Job A: Name each Power10 capability that the Power11 update says the Power11 processor builds upon.
Job B: Please return the Power11 update word for word from "IBM Provides a" to "and compliance controls.".

Passage to read:

IBM Provides a Power11 Update
Rob McNelly shares what piques his interest about the new processor
With the holiday season upon us, it’s that time of year where I ask myself, “Where did the time go?” While Thanksgiving has already passed, I am—as always—thankful for the readers who take the time to read the things that I write.
Power11 and the Next Generation of AI
If you haven’t heard, Power11 will arrive in 2025:
“Given the rate and pace of AI adoption, the influx of data associated with AI will fuel tremendous business innovations, but requires strategic considerations on where data resides, compute capacity, and necessary security and compliance controls.
“This is why understanding the uniqueness of your IT processes, workloads and applications demands a workload placement strategy based on key factors such as the type of data, necessary compute capacity and performance needed and meeting your regulatory security and compliance requirements.”
Of course, what always piques my interest is any discussion around upcoming processor technologies:
“With a planned release in 2025, the next generation IBM Power11 system will have innovations in the processor, system, and stack levels to help enterprises propel digital transformation initiatives for their mission-critical infrastructure. IBM Power also continues to support emerging enterprise AI use cases with the MMA (Matrix-Math Assist) architecture.
“The Power11 processor is designed to deliver higher clock speeds and can add up to 25% more cores per processor chip than comparable IBM Power10 systems. The Power11 processor builds upon the key capabilities we delivered with Power10 including stronger reliability, availability, and serviceability (RAS) characteristics, better energy efficiency and energy management, and improved quantum-safe security.”

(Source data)
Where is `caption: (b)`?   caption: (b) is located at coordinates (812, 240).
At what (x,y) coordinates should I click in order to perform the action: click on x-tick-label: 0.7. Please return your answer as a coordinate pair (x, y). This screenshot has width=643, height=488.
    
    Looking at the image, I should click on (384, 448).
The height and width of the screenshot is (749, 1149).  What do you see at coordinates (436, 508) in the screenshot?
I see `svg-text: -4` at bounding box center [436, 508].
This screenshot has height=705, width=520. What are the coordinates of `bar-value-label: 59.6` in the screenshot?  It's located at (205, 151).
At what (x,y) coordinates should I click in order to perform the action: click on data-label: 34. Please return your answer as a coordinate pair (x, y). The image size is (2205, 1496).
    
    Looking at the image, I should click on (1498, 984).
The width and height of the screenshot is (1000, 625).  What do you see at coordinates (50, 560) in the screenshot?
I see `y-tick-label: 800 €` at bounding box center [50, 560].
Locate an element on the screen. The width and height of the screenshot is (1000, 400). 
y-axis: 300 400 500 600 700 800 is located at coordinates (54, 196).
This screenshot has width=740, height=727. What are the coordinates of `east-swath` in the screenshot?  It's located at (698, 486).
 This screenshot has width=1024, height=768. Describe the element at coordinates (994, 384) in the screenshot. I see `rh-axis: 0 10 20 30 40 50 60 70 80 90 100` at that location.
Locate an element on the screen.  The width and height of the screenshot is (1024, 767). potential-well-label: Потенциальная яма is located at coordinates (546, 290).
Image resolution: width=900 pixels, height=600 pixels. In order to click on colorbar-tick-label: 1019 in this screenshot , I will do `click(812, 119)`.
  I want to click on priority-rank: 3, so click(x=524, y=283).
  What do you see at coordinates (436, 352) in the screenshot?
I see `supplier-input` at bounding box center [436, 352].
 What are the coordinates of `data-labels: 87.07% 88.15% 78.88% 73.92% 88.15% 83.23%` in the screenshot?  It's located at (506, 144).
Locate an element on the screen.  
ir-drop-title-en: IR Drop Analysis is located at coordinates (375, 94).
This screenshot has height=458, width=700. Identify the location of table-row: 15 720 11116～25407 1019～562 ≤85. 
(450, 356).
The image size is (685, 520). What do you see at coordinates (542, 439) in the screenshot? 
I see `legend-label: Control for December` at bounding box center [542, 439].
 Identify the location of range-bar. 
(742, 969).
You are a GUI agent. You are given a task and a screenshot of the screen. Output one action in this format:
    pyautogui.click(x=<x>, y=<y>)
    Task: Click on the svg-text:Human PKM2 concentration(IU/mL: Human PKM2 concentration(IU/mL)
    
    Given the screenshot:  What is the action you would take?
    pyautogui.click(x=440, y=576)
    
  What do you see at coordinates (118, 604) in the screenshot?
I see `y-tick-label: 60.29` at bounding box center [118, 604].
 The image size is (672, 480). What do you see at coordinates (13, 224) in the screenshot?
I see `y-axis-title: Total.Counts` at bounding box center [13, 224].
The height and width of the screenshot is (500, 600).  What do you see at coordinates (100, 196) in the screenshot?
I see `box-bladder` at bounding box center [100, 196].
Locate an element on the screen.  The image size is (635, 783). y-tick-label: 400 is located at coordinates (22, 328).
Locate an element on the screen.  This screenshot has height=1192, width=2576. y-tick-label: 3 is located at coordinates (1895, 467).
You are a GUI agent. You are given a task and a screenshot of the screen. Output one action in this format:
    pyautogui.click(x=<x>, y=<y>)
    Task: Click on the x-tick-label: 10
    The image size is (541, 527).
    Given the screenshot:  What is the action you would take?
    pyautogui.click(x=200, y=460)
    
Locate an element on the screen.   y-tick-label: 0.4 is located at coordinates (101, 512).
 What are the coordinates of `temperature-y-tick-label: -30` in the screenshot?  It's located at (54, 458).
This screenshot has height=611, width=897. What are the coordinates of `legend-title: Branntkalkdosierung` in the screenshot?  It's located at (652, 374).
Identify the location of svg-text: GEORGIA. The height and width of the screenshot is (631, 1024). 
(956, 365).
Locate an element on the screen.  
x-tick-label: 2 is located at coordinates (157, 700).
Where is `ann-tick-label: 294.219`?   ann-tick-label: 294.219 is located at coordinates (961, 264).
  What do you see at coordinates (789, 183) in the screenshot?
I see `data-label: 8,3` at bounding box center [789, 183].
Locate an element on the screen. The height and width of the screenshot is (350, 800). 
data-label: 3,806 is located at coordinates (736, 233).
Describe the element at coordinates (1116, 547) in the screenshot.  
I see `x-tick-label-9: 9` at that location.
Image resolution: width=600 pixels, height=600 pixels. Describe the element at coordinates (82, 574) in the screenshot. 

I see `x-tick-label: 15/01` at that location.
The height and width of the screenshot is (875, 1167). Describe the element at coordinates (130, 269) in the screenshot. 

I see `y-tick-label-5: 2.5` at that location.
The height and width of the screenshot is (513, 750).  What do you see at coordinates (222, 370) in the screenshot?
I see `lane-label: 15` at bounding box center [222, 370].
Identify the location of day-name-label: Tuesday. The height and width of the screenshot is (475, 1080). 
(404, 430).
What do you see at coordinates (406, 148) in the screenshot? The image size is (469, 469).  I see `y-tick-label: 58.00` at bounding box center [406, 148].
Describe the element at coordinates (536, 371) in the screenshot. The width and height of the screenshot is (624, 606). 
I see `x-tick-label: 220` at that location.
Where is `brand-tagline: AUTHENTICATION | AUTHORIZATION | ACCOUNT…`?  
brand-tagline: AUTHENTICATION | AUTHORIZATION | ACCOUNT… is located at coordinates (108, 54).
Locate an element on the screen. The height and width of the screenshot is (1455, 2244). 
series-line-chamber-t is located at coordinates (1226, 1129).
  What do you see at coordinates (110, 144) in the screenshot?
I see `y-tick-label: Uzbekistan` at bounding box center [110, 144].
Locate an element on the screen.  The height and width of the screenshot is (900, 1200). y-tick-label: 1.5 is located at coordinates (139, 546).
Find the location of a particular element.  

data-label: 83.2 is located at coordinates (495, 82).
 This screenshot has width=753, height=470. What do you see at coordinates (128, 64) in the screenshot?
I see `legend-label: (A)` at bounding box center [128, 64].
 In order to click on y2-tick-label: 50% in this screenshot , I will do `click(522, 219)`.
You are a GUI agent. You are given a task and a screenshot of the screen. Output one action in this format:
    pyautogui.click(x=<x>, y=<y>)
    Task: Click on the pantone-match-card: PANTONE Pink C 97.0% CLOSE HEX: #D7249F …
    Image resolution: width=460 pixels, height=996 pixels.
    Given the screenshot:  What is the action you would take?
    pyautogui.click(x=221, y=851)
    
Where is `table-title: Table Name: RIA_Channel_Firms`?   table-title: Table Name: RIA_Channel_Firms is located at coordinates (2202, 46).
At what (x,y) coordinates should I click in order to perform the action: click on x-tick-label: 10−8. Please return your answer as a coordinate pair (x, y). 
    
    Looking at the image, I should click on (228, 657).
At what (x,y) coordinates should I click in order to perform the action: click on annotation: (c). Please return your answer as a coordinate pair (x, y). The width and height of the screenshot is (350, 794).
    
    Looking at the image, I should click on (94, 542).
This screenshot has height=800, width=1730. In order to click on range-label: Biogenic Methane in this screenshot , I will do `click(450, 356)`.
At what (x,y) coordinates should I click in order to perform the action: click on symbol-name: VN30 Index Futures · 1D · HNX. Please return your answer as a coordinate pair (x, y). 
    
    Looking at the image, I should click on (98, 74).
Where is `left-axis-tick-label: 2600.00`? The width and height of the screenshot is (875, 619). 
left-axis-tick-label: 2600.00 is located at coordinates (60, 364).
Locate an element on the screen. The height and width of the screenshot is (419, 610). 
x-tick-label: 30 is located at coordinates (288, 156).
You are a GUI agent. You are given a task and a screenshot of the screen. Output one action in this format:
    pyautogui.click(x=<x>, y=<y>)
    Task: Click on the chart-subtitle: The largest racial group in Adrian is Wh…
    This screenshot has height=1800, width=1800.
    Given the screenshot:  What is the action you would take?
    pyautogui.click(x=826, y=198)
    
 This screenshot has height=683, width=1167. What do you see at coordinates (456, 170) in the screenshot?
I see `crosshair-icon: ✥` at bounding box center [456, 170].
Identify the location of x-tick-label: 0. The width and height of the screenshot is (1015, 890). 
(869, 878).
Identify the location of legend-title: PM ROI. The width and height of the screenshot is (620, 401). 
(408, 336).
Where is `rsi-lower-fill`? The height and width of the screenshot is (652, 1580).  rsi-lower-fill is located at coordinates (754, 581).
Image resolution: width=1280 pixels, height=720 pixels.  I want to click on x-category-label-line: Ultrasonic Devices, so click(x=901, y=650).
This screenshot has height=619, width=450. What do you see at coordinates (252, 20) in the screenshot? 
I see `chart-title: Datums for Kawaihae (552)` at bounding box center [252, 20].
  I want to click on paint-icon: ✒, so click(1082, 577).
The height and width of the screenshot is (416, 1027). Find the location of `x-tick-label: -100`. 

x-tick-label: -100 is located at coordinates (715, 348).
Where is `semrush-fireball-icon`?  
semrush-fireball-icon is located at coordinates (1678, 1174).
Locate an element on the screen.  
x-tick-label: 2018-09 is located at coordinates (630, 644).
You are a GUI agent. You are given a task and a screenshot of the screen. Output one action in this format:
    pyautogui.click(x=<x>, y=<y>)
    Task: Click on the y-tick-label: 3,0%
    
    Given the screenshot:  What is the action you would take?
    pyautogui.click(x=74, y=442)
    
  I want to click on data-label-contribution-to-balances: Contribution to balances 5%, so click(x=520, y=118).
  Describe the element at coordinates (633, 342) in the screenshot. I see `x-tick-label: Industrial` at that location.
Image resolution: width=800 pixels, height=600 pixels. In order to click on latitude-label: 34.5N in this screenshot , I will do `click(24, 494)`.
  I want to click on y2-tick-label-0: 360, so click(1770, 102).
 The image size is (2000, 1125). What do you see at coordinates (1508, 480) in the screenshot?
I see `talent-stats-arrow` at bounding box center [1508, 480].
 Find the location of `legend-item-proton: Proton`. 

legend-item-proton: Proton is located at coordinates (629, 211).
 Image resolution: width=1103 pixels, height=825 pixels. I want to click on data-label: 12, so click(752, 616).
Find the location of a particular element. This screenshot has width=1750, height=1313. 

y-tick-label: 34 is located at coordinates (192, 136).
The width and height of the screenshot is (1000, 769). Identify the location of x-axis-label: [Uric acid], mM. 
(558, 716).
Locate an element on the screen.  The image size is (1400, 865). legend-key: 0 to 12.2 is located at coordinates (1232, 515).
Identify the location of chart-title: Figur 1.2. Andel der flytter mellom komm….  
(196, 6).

Answer A:
- Stronger reliability, availability, and serviceability (RAS) characteristics
- Better energy efficiency and energy management
- Improved quantum-safe security

Answer B:
IBM Provides a Power11 Update
Rob McNelly shares what piques his interest about the new processor
With the holiday season upon us, it’s that time of year where I ask myself, “Where did the time go?” While Thanksgiving has already passed, I am—as always—thankful for the readers who take the time to read the things that I write.
Power11 and the Next Generation of AI
If you haven’t heard, Power11 will arrive in 2025:
“Given the rate and pace of AI adoption, the influx of data associated with AI will fuel tremendous business innovations, but requires strategic considerations on where data resides, compute capacity, and necessary security and compliance controls.